Finally we had the eagerly anticipated pair up of Cyrus and tWitch doing a full-on animation routine. Is there anything that tWitch can’t do? The dance was great, but I think it suffered from over-hype. The build-up was way too much – I was expecting to be blown away, and I think I would have been had it not been for inflated expectations. The synchronization was slightly off, and again, Cyrus’ fatigue was evident. tWitch’s extensions were just bigger and tighter, which ended up working for me because it provided contrast throughout the routine. I will give Cyrus some allowance as he did dance five other routines tonight, but side-by-side, the scales slightly tipped in tWitch`s favour.
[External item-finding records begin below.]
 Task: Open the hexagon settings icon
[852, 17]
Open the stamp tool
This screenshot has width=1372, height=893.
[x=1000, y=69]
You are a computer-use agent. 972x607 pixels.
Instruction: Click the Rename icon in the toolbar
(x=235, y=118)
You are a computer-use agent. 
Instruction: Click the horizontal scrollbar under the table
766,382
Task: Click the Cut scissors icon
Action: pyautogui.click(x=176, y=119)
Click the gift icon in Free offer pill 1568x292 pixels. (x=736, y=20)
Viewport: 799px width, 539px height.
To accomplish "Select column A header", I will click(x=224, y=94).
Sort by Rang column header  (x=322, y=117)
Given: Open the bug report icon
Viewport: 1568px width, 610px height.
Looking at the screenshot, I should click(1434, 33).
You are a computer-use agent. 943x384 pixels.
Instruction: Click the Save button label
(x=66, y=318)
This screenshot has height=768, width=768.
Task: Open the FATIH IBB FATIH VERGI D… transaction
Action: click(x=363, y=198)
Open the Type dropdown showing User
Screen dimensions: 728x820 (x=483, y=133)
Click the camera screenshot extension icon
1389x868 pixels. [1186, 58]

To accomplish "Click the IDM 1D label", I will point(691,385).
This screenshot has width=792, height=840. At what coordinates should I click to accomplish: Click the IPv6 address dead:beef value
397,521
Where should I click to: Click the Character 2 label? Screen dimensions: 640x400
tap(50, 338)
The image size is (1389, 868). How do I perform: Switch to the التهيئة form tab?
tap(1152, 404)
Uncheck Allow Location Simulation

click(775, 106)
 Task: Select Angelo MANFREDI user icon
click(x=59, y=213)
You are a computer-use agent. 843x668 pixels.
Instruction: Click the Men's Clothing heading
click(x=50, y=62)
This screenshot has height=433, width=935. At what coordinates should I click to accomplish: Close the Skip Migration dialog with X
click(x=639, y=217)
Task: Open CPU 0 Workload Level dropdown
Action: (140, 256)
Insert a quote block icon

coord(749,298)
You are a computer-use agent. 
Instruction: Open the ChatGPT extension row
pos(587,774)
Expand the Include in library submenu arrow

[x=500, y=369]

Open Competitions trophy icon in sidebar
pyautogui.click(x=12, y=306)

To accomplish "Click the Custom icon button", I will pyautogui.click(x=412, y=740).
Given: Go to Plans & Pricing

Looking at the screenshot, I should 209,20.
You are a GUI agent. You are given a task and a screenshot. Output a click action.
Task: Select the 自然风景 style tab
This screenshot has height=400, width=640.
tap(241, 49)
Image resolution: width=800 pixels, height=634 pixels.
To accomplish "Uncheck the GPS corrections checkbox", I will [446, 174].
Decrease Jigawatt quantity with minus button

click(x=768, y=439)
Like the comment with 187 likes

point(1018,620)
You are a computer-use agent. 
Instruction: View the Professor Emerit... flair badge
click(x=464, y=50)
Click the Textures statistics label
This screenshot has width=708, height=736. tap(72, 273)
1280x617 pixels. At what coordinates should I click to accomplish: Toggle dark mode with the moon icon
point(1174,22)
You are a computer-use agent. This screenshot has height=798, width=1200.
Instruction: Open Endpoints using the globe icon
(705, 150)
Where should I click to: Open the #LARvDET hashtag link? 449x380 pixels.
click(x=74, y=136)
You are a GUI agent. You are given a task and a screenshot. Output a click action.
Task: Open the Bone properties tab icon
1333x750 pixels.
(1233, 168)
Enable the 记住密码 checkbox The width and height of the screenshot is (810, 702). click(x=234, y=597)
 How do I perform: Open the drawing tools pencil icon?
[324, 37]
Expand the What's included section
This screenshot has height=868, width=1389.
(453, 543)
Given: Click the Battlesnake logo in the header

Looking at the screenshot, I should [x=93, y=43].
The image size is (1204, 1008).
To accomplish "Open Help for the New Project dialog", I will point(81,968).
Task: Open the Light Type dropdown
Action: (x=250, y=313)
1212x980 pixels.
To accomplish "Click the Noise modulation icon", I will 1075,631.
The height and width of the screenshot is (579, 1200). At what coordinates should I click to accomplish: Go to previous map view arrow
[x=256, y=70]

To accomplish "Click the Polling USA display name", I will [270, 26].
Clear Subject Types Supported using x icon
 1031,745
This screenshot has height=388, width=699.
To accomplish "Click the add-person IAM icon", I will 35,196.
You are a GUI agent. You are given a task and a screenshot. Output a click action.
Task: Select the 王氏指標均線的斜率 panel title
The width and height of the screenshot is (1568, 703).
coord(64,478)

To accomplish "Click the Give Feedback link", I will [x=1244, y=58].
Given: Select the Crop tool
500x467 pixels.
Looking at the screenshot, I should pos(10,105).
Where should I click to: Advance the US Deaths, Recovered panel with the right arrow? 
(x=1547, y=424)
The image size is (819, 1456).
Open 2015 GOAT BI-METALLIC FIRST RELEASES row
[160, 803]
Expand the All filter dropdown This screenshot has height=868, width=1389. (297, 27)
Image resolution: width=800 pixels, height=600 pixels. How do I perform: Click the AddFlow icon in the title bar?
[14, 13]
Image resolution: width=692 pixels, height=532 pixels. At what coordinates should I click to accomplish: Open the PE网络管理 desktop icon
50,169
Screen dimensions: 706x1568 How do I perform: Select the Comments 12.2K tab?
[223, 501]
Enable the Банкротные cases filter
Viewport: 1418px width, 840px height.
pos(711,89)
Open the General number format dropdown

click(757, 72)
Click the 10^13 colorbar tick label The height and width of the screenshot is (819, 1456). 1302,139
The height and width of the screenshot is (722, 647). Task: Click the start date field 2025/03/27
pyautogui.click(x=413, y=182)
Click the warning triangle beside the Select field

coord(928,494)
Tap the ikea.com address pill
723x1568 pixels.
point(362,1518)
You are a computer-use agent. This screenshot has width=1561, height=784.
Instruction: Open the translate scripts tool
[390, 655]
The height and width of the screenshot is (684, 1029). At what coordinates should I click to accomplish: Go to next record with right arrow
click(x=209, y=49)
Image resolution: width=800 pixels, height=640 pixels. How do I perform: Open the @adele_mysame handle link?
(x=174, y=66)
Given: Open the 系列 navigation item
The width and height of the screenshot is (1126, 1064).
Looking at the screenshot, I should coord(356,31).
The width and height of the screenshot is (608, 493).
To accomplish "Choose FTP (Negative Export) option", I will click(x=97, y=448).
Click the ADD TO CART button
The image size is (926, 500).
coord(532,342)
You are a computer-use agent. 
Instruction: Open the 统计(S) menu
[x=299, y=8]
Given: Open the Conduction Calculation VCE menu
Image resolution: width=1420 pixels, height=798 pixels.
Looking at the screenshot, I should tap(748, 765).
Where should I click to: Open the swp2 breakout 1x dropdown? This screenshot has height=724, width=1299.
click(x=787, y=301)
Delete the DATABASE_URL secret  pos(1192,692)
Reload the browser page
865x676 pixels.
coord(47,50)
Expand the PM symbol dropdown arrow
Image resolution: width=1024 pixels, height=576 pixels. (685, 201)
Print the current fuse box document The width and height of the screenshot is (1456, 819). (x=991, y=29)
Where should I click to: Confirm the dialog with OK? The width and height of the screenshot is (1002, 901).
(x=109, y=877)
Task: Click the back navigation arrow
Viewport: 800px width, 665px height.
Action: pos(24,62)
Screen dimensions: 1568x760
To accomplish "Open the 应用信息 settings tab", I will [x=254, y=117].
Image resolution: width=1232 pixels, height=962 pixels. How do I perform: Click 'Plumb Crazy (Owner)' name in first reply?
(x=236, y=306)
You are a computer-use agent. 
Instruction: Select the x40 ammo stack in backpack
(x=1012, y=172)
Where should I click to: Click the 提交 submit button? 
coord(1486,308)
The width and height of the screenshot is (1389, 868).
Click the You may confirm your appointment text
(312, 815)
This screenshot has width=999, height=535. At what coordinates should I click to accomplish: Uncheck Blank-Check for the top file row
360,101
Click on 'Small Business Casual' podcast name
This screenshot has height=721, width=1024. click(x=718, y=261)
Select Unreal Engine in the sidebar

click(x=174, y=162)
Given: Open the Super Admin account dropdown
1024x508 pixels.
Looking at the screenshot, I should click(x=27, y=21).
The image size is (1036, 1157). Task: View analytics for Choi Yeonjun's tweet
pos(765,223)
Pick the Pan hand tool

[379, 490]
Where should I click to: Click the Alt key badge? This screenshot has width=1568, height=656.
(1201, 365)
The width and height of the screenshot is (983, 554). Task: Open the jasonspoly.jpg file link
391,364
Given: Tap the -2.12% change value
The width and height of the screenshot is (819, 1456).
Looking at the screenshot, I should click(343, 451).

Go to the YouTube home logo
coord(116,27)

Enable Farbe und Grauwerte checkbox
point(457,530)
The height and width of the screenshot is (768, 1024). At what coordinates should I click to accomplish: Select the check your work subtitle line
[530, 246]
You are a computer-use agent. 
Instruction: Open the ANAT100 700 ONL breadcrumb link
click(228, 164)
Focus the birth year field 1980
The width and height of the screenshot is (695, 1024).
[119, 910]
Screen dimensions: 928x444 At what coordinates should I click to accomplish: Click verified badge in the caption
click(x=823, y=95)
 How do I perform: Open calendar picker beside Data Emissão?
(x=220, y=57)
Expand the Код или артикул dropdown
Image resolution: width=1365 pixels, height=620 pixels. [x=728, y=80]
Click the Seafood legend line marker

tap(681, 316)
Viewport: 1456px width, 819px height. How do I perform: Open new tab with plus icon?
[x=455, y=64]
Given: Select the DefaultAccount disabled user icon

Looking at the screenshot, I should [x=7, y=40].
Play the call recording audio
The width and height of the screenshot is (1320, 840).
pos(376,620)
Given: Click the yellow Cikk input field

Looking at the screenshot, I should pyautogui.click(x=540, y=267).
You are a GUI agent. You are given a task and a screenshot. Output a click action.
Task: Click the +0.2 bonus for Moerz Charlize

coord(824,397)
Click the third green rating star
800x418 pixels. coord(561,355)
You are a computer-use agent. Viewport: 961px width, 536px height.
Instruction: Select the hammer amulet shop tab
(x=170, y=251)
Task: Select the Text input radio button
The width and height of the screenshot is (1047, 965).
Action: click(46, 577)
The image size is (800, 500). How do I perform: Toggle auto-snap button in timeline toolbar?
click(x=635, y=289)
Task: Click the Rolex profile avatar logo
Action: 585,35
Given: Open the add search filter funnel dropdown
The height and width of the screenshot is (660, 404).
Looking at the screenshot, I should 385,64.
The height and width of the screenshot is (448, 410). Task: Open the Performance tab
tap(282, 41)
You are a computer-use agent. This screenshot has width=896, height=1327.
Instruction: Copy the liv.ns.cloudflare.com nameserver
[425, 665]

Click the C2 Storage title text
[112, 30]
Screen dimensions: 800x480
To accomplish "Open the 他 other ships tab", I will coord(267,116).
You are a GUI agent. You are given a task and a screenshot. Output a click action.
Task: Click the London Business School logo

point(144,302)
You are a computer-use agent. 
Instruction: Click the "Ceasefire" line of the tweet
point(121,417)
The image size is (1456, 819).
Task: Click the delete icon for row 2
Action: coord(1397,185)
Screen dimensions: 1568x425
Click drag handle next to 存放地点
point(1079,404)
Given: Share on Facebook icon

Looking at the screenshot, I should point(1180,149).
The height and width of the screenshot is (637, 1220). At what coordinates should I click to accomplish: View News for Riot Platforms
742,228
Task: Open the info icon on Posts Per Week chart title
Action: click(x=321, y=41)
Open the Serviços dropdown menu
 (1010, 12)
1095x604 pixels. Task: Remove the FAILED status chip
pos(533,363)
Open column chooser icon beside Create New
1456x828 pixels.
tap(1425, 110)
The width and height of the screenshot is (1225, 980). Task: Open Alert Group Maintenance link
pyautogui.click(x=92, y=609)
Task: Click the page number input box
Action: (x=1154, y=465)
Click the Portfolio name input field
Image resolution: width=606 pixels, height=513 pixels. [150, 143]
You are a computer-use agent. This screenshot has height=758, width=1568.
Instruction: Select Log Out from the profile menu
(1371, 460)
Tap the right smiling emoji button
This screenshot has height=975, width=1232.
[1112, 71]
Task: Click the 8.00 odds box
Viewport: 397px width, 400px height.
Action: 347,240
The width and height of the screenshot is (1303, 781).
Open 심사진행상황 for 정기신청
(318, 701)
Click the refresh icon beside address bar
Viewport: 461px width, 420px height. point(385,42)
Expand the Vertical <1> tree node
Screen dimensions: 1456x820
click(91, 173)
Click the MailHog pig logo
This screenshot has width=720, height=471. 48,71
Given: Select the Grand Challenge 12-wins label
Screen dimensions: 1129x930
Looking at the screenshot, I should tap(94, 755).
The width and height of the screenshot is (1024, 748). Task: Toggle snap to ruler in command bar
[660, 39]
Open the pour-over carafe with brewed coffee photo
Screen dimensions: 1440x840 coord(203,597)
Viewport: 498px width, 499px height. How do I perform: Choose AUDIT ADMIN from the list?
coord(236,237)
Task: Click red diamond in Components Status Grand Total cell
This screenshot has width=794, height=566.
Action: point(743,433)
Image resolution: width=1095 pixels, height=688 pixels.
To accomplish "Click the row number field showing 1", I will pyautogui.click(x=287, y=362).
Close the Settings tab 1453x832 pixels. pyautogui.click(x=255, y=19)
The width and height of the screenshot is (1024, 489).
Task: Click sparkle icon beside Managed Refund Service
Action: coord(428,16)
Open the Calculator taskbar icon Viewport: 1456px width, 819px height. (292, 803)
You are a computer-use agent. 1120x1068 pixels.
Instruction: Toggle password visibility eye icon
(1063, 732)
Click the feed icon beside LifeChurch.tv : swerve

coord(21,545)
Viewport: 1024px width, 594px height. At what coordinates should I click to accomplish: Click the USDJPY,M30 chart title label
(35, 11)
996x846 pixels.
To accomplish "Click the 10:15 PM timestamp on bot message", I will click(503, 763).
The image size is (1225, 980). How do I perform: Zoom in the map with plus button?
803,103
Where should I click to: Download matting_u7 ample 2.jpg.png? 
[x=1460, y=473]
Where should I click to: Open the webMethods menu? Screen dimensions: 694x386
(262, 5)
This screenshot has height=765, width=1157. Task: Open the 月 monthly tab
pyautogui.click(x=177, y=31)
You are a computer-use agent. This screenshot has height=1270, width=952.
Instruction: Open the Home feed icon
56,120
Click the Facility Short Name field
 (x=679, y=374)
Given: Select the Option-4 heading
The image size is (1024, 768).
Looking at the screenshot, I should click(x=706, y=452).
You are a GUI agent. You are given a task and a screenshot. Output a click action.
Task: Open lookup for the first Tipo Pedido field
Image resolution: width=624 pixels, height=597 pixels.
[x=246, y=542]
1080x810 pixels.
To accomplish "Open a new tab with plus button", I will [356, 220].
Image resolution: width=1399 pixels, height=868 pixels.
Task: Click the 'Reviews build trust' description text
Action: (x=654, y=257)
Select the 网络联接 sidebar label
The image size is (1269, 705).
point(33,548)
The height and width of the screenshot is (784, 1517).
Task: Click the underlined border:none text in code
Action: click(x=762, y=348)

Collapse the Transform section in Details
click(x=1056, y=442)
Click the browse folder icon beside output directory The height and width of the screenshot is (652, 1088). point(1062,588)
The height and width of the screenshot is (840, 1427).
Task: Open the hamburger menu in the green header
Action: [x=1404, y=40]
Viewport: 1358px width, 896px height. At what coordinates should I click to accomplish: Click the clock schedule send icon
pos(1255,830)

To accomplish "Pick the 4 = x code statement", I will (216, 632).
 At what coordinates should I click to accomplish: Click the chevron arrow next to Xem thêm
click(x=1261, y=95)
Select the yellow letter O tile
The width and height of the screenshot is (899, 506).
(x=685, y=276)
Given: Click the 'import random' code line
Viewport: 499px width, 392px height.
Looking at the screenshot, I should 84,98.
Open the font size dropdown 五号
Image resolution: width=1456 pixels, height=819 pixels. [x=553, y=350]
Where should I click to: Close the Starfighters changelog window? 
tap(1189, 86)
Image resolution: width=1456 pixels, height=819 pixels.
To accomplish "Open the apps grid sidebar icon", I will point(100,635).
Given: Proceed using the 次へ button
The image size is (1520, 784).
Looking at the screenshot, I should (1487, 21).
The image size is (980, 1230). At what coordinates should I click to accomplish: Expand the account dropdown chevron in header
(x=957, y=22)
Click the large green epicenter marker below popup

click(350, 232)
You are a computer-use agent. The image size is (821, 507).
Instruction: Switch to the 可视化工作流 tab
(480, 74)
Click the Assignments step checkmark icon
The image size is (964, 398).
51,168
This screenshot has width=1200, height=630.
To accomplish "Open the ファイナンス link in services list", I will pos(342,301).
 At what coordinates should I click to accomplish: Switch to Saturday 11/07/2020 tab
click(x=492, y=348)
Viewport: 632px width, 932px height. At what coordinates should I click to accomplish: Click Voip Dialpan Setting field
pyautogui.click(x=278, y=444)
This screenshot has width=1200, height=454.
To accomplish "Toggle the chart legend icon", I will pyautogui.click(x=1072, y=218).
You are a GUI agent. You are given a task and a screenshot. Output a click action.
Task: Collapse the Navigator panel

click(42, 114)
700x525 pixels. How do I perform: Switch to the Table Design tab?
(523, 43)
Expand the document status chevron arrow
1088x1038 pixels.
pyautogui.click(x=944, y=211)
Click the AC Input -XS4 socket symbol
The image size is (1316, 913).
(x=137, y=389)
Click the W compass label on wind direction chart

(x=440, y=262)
And then came the ultimate buzz-kill of the night: Nigel gets the award for ‘Debbie Downer of the Century’ when he told Cyrus that he doesn’t have Nigel’s vote. Where the hell did that come from? I know that Cyrus was really excited about doing this number and all gripes aside, it was pretty damn enjoyable. Couldn’t Nigel have told Cyrus this later? Or perhaps in private? Or not at all? Why not let the poor guy enjoy his moment? I don’t know if it’s a rouse to sway more viewers into voting for Cyrus (Editor’s Note: This was my take on it). If this was Nigel’s attempt to increase the voting, thereby making the results show a nail-biter, I think it was unnecessarily cruel considering this routine was Cyrus’ best performance of the night. I mean they were all standing up applauding! Nigel didn’t tell us who he was voting for in terms of the girls, so why single Cyrus out? It was in poor taste and I lost respect for Nigel because of it.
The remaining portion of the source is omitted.